*What to work on*:
Within the data that follows, how many lines contain the word "text"? Reply with only the number.

*The data*:
- Opening Delimiter -

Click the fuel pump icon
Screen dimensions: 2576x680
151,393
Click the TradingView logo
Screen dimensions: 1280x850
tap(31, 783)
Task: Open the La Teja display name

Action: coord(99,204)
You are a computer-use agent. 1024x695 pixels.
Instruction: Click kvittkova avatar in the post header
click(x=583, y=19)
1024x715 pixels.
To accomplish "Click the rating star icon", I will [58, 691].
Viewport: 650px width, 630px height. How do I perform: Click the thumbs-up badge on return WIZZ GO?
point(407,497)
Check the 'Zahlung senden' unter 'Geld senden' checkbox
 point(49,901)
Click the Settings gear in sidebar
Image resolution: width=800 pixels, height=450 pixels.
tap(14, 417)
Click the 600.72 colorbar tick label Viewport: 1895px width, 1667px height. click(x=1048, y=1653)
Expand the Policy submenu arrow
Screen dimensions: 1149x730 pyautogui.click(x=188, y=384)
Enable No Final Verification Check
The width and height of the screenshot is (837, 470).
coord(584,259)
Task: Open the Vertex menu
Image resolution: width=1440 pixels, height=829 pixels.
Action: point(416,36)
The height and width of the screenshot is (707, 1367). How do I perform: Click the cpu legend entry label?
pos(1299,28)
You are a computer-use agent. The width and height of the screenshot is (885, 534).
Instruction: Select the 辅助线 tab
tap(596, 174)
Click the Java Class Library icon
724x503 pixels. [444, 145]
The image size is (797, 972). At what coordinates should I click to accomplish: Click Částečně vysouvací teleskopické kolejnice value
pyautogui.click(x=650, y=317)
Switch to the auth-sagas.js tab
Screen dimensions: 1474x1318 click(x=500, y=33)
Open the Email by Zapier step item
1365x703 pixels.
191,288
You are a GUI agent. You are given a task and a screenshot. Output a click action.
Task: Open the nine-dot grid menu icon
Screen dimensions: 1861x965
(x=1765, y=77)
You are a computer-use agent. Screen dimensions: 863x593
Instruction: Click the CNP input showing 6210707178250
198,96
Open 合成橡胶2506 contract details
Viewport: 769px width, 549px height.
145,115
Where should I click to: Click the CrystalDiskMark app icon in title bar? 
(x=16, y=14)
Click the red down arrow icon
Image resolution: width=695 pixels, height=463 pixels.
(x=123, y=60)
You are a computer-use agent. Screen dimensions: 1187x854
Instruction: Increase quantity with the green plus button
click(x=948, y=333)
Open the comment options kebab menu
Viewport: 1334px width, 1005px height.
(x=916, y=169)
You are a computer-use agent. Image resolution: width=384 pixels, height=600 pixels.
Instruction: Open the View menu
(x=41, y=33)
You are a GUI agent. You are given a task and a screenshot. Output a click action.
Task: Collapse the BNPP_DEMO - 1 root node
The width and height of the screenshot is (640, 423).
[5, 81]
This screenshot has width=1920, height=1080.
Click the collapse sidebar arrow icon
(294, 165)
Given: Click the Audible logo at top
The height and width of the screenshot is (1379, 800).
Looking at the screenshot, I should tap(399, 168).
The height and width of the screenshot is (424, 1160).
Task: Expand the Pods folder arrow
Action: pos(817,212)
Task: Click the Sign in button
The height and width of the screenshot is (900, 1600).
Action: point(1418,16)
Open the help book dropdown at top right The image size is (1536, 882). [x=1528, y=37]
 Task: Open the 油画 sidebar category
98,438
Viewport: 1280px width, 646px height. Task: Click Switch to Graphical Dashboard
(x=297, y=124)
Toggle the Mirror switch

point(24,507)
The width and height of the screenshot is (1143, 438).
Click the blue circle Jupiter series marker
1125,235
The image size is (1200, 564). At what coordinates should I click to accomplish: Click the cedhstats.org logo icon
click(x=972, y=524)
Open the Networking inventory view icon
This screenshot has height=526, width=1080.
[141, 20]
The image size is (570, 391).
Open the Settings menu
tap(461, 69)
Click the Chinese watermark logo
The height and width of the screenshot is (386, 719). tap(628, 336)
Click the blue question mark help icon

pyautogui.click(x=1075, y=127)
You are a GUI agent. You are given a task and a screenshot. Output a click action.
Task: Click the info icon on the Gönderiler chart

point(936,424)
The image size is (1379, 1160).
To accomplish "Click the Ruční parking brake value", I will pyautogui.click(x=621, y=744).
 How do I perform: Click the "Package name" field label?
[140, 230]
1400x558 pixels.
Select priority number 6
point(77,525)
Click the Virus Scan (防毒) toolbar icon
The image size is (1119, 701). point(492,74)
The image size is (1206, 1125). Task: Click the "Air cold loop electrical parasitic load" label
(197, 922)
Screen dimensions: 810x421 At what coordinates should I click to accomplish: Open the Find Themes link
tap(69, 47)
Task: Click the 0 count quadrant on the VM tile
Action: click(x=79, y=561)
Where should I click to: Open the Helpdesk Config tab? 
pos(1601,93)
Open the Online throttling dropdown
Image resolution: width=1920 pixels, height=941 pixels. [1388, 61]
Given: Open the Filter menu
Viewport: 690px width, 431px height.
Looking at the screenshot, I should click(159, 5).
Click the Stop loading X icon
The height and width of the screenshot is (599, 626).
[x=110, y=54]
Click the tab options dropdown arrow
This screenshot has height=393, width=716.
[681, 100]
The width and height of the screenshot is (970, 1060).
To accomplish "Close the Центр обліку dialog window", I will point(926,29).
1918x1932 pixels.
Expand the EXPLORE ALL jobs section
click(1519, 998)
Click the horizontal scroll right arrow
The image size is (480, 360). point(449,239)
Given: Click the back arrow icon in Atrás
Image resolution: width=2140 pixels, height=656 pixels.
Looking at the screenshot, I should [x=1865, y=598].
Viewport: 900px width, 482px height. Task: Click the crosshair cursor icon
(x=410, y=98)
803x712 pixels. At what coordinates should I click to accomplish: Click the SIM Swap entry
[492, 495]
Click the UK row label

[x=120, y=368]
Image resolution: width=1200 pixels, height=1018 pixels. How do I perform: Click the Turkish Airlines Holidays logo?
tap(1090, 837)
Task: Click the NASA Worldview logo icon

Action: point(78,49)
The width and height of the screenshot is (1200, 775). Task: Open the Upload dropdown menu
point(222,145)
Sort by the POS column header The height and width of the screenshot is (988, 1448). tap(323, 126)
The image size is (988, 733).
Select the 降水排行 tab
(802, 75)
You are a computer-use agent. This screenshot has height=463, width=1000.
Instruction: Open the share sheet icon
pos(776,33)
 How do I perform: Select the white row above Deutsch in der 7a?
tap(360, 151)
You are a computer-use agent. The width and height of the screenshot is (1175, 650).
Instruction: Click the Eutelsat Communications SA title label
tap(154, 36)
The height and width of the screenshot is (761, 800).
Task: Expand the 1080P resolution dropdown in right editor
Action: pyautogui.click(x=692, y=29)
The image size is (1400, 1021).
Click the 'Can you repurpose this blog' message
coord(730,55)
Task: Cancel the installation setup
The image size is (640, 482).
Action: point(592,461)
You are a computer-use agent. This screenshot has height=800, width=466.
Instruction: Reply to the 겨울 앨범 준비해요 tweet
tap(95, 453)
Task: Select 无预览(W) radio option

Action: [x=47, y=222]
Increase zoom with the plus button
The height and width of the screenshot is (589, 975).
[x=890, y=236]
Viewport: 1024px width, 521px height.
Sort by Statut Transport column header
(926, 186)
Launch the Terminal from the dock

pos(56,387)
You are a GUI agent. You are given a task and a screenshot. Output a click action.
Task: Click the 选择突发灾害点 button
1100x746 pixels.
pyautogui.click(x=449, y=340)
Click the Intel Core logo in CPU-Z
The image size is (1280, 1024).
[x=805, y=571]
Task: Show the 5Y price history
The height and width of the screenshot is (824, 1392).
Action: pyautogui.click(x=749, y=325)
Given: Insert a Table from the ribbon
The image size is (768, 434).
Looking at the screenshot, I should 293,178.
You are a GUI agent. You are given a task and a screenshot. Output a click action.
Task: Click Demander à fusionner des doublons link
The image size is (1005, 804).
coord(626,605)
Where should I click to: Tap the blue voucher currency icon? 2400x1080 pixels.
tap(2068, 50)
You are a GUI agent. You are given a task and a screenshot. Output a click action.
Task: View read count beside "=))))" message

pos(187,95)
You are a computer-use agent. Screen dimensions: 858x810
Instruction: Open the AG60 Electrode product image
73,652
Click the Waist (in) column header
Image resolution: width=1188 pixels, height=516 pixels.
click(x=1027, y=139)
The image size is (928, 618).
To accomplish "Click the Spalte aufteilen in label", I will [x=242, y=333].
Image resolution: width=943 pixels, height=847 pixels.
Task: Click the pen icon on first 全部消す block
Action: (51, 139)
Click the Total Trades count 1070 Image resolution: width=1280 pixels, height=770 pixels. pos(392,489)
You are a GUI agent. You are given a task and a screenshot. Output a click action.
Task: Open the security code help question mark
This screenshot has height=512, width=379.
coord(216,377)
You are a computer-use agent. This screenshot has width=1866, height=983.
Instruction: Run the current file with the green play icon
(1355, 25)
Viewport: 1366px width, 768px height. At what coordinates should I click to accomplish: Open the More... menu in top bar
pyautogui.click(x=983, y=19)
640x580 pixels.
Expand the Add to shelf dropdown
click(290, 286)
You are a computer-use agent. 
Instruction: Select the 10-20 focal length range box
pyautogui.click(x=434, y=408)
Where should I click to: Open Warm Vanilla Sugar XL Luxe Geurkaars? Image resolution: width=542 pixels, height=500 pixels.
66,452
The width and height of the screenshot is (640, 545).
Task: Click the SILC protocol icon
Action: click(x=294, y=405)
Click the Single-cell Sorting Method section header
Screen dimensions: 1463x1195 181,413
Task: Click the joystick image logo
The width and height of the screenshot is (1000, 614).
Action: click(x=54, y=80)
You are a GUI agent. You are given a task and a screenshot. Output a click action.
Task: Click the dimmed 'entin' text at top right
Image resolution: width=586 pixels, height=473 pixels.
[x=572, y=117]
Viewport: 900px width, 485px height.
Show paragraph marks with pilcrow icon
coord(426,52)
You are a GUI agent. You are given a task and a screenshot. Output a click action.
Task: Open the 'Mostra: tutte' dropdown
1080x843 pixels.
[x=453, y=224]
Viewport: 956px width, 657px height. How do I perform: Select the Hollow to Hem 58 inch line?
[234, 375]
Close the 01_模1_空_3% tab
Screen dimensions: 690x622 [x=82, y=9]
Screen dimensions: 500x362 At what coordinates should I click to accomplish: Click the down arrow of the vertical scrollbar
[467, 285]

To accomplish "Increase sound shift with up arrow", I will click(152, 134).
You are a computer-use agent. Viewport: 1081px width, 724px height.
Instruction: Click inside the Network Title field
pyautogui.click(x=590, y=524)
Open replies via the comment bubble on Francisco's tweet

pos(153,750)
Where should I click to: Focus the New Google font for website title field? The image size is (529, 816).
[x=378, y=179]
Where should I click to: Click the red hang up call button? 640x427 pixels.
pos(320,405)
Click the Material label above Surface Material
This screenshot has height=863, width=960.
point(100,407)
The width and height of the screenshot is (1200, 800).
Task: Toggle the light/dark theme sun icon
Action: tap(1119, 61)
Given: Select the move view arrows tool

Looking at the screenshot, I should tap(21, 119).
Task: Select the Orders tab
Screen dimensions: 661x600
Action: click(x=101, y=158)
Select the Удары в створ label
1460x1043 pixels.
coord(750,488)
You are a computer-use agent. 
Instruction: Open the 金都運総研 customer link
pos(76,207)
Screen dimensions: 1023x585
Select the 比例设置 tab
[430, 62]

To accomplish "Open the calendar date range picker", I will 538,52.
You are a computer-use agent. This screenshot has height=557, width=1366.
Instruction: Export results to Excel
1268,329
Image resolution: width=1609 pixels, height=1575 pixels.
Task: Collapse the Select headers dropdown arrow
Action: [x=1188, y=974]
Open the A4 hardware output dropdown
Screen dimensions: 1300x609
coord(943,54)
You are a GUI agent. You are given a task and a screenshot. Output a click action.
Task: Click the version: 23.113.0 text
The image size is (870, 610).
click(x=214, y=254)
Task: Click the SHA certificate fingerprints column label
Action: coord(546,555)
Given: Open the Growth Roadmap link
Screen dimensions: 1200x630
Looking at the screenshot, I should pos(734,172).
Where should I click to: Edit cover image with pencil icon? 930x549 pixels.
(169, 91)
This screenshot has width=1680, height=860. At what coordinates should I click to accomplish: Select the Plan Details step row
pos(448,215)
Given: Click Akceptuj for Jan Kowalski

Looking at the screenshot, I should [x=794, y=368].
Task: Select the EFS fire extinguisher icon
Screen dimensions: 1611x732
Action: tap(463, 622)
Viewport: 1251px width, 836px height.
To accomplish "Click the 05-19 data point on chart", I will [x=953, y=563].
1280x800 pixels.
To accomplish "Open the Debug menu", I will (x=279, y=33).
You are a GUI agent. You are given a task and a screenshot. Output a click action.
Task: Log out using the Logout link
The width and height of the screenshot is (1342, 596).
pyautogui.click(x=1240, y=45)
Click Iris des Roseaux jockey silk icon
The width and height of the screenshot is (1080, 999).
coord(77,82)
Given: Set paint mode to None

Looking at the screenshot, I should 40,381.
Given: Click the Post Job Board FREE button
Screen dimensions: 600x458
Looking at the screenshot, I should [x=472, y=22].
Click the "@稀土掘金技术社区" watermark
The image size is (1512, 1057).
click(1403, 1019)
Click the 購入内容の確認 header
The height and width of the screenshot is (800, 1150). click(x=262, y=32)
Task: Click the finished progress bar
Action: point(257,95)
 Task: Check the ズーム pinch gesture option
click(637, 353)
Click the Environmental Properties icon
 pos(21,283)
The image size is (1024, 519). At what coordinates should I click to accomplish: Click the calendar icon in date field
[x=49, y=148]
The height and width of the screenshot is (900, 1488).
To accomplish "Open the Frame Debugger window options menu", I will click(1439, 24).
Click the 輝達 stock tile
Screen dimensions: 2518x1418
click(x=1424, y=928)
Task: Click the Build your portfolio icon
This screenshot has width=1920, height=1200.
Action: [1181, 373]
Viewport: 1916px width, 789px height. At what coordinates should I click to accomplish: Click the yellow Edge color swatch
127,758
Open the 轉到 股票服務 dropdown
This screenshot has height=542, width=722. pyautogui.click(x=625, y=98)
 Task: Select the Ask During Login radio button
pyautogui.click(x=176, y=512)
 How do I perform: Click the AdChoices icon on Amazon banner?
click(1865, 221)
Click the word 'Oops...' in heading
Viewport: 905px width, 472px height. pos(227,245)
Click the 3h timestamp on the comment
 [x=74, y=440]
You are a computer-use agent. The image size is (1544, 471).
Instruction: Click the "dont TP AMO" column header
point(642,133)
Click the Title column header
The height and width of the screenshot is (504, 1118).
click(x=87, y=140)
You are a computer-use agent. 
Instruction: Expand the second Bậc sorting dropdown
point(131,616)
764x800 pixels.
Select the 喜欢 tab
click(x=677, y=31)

- Closing Delimiter -

*Output for this exercise*:
2